Task instructions: What is the number of lines in the entries that contain the word "computer"? Answer with that figure alone.

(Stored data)
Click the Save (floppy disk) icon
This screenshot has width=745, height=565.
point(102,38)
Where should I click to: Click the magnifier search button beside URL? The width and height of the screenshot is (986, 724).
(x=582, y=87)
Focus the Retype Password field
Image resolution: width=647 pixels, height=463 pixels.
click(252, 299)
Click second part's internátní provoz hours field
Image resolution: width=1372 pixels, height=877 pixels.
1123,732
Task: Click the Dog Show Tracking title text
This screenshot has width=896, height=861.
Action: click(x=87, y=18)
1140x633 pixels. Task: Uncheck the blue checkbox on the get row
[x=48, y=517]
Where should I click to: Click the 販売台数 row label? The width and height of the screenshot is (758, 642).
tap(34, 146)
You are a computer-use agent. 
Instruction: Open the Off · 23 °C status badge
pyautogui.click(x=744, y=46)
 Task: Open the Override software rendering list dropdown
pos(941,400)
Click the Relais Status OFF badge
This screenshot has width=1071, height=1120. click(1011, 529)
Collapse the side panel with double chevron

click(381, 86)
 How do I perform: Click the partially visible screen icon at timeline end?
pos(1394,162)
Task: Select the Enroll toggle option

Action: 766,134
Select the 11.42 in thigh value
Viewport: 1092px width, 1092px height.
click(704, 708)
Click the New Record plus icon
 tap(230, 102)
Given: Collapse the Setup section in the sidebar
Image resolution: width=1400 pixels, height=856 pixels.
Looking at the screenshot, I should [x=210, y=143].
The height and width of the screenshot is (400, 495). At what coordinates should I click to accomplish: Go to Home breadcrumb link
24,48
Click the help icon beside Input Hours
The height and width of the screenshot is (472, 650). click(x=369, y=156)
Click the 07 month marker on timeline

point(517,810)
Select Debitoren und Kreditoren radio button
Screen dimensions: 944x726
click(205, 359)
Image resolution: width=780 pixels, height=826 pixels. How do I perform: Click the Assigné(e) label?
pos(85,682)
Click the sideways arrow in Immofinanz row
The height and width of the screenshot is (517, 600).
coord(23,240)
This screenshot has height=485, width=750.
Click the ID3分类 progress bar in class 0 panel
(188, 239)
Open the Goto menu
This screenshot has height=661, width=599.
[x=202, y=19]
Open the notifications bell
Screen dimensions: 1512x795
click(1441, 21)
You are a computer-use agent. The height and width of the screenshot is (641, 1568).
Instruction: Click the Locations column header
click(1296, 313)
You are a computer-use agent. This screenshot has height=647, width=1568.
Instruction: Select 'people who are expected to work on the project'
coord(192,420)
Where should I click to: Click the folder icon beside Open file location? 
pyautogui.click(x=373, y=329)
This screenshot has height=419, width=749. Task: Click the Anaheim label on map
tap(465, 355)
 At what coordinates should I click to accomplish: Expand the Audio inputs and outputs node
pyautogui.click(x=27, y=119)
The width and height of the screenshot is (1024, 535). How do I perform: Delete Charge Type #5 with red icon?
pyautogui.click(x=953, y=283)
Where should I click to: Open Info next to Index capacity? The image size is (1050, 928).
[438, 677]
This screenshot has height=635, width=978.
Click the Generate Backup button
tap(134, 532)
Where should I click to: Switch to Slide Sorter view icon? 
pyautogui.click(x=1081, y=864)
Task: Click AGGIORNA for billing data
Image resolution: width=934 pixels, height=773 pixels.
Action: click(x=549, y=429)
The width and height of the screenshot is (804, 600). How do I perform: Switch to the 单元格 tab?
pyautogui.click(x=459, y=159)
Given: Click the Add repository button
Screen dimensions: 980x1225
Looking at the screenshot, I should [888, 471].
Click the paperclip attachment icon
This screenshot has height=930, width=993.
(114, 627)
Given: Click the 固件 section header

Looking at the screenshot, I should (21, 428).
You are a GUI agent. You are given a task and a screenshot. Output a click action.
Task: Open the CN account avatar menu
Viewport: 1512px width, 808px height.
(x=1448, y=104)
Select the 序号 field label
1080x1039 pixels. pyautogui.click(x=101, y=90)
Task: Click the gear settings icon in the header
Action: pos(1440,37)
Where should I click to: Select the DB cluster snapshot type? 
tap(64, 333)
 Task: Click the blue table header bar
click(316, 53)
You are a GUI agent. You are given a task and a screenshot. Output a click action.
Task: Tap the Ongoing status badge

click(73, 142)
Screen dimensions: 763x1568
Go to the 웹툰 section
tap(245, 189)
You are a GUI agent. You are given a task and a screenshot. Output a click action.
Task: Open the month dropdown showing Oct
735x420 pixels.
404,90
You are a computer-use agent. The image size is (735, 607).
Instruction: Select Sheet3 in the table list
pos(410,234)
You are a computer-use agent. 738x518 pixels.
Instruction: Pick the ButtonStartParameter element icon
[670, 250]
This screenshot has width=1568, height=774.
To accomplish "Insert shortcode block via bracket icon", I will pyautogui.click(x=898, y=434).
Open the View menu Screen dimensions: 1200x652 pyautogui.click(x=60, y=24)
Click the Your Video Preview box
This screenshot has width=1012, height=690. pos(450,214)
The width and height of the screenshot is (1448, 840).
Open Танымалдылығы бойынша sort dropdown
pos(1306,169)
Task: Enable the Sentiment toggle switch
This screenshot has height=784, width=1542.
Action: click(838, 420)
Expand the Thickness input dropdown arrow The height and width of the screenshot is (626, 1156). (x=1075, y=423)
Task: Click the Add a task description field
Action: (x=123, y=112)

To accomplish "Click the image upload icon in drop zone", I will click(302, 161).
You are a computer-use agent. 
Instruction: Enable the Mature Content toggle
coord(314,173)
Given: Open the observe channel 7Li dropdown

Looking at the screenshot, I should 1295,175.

Solution: 6